INSTRUCTIONS FOR THE TASK →
Copy out the records below line for line, with no changes to any of them.

─── DATASET ROWS

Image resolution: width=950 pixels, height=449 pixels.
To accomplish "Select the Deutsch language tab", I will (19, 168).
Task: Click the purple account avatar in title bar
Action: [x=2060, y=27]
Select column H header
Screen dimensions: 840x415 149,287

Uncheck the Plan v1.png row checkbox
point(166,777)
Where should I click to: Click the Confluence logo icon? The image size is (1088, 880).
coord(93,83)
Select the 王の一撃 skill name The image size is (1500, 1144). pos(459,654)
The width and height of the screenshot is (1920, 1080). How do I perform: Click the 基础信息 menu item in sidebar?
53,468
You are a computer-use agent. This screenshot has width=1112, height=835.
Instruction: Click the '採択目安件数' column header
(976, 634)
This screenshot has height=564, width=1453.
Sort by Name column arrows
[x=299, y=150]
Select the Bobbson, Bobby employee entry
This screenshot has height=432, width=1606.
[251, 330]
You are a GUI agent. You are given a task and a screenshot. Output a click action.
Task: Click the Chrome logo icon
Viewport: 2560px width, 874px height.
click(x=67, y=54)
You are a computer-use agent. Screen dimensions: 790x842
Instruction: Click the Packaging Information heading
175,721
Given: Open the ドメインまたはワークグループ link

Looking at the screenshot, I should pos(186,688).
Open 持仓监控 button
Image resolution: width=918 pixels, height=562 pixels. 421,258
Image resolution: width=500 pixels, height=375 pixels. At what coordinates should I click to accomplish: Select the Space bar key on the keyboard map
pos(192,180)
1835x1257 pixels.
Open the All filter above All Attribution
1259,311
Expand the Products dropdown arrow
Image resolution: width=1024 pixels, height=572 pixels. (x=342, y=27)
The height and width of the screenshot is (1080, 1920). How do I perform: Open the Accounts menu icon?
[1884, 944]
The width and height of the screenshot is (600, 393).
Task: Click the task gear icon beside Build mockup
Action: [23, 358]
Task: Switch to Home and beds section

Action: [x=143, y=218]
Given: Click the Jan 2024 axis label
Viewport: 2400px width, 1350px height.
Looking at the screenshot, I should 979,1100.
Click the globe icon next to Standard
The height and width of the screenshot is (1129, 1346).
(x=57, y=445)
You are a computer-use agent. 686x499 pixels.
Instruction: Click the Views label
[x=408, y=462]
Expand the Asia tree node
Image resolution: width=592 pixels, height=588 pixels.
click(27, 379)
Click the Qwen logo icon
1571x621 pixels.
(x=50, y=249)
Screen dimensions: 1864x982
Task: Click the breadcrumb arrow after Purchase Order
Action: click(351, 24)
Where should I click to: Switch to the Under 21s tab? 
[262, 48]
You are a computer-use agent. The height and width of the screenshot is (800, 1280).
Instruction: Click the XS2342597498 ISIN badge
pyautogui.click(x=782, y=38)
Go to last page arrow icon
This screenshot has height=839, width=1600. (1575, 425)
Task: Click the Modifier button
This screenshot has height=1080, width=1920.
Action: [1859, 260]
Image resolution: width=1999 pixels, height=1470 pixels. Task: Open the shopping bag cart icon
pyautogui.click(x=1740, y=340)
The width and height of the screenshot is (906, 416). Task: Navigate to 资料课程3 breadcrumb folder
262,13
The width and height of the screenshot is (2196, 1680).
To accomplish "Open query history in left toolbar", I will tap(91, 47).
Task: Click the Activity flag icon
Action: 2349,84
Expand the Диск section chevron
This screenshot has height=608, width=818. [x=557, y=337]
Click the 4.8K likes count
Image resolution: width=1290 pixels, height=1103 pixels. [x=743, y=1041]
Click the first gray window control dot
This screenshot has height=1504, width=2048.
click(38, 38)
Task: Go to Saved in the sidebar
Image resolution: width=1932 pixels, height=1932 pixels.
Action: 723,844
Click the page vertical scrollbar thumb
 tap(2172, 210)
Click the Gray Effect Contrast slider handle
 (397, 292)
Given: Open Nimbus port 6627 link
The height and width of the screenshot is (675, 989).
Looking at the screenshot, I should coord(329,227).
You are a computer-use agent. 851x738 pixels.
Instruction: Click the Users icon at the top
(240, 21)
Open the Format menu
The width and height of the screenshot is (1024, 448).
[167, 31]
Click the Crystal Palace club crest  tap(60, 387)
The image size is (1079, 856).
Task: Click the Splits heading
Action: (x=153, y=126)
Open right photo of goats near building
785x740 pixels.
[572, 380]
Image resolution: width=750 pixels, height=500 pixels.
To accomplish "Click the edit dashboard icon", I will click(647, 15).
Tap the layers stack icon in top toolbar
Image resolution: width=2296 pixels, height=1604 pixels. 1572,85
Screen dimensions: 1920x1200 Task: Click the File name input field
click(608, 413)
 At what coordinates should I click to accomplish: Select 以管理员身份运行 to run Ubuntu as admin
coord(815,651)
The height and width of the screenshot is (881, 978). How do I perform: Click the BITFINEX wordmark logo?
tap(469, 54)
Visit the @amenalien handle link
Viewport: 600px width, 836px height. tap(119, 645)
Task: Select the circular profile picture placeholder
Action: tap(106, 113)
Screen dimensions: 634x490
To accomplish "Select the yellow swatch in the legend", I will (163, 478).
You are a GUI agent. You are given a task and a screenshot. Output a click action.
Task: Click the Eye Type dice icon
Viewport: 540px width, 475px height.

──────

SOLUTION TO THE PROBLEM →
Image resolution: width=950 pixels, height=449 pixels.
To accomplish "Select the Deutsch language tab", I will (19, 168).
Task: Click the purple account avatar in title bar
Action: [x=2060, y=27]
Select column H header
Screen dimensions: 840x415 149,287

Uncheck the Plan v1.png row checkbox
point(166,777)
Where should I click to: Click the Confluence logo icon? The image size is (1088, 880).
coord(93,83)
Select the 王の一撃 skill name The image size is (1500, 1144). pos(459,654)
The width and height of the screenshot is (1920, 1080). How do I perform: Click the 基础信息 menu item in sidebar?
53,468
You are a computer-use agent. This screenshot has width=1112, height=835.
Instruction: Click the '採択目安件数' column header
(976, 634)
This screenshot has height=564, width=1453.
Sort by Name column arrows
[x=299, y=150]
Select the Bobbson, Bobby employee entry
This screenshot has height=432, width=1606.
[251, 330]
You are a GUI agent. You are given a task and a screenshot. Output a click action.
Task: Click the Chrome logo icon
Viewport: 2560px width, 874px height.
click(x=67, y=54)
You are a computer-use agent. Screen dimensions: 790x842
Instruction: Click the Packaging Information heading
175,721
Given: Open the ドメインまたはワークグループ link

Looking at the screenshot, I should pos(186,688).
Open 持仓监控 button
Image resolution: width=918 pixels, height=562 pixels. 421,258
Image resolution: width=500 pixels, height=375 pixels. At what coordinates should I click to accomplish: Select the Space bar key on the keyboard map
pos(192,180)
1835x1257 pixels.
Open the All filter above All Attribution
1259,311
Expand the Products dropdown arrow
Image resolution: width=1024 pixels, height=572 pixels. (x=342, y=27)
The height and width of the screenshot is (1080, 1920). How do I perform: Open the Accounts menu icon?
[1884, 944]
The width and height of the screenshot is (600, 393).
Task: Click the task gear icon beside Build mockup
Action: [23, 358]
Task: Switch to Home and beds section

Action: [x=143, y=218]
Given: Click the Jan 2024 axis label
Viewport: 2400px width, 1350px height.
Looking at the screenshot, I should 979,1100.
Click the globe icon next to Standard
The height and width of the screenshot is (1129, 1346).
(x=57, y=445)
You are a computer-use agent. 686x499 pixels.
Instruction: Click the Views label
[x=408, y=462]
Expand the Asia tree node
Image resolution: width=592 pixels, height=588 pixels.
click(27, 379)
Click the Qwen logo icon
1571x621 pixels.
(x=50, y=249)
Screen dimensions: 1864x982
Task: Click the breadcrumb arrow after Purchase Order
Action: click(351, 24)
Where should I click to: Switch to the Under 21s tab? 
[262, 48]
You are a computer-use agent. The height and width of the screenshot is (800, 1280).
Instruction: Click the XS2342597498 ISIN badge
pyautogui.click(x=782, y=38)
Go to last page arrow icon
This screenshot has height=839, width=1600. (1575, 425)
Task: Click the Modifier button
This screenshot has height=1080, width=1920.
Action: [1859, 260]
Image resolution: width=1999 pixels, height=1470 pixels. Task: Open the shopping bag cart icon
pyautogui.click(x=1740, y=340)
The width and height of the screenshot is (906, 416). Task: Navigate to 资料课程3 breadcrumb folder
262,13
The width and height of the screenshot is (2196, 1680).
To accomplish "Open query history in left toolbar", I will tap(91, 47).
Task: Click the Activity flag icon
Action: 2349,84
Expand the Диск section chevron
This screenshot has height=608, width=818. [x=557, y=337]
Click the 4.8K likes count
Image resolution: width=1290 pixels, height=1103 pixels. [x=743, y=1041]
Click the first gray window control dot
This screenshot has height=1504, width=2048.
click(38, 38)
Task: Go to Saved in the sidebar
Image resolution: width=1932 pixels, height=1932 pixels.
Action: 723,844
Click the page vertical scrollbar thumb
 tap(2172, 210)
Click the Gray Effect Contrast slider handle
 (397, 292)
Given: Open Nimbus port 6627 link
The height and width of the screenshot is (675, 989).
Looking at the screenshot, I should coord(329,227).
You are a computer-use agent. 851x738 pixels.
Instruction: Click the Users icon at the top
(240, 21)
Open the Format menu
The width and height of the screenshot is (1024, 448).
[167, 31]
Click the Crystal Palace club crest  tap(60, 387)
The image size is (1079, 856).
Task: Click the Splits heading
Action: (x=153, y=126)
Open right photo of goats near building
785x740 pixels.
[572, 380]
Image resolution: width=750 pixels, height=500 pixels.
To accomplish "Click the edit dashboard icon", I will click(647, 15).
Tap the layers stack icon in top toolbar
Image resolution: width=2296 pixels, height=1604 pixels. 1572,85
Screen dimensions: 1920x1200 Task: Click the File name input field
click(608, 413)
 At what coordinates should I click to accomplish: Select 以管理员身份运行 to run Ubuntu as admin
coord(815,651)
The height and width of the screenshot is (881, 978). How do I perform: Click the BITFINEX wordmark logo?
tap(469, 54)
Visit the @amenalien handle link
Viewport: 600px width, 836px height. tap(119, 645)
Task: Select the circular profile picture placeholder
Action: tap(106, 113)
Screen dimensions: 634x490
To accomplish "Select the yellow swatch in the legend", I will (163, 478).
You are a GUI agent. You are given a task and a screenshot. Output a click action.
Task: Click the Eye Type dice icon
Viewport: 540px width, 475px height.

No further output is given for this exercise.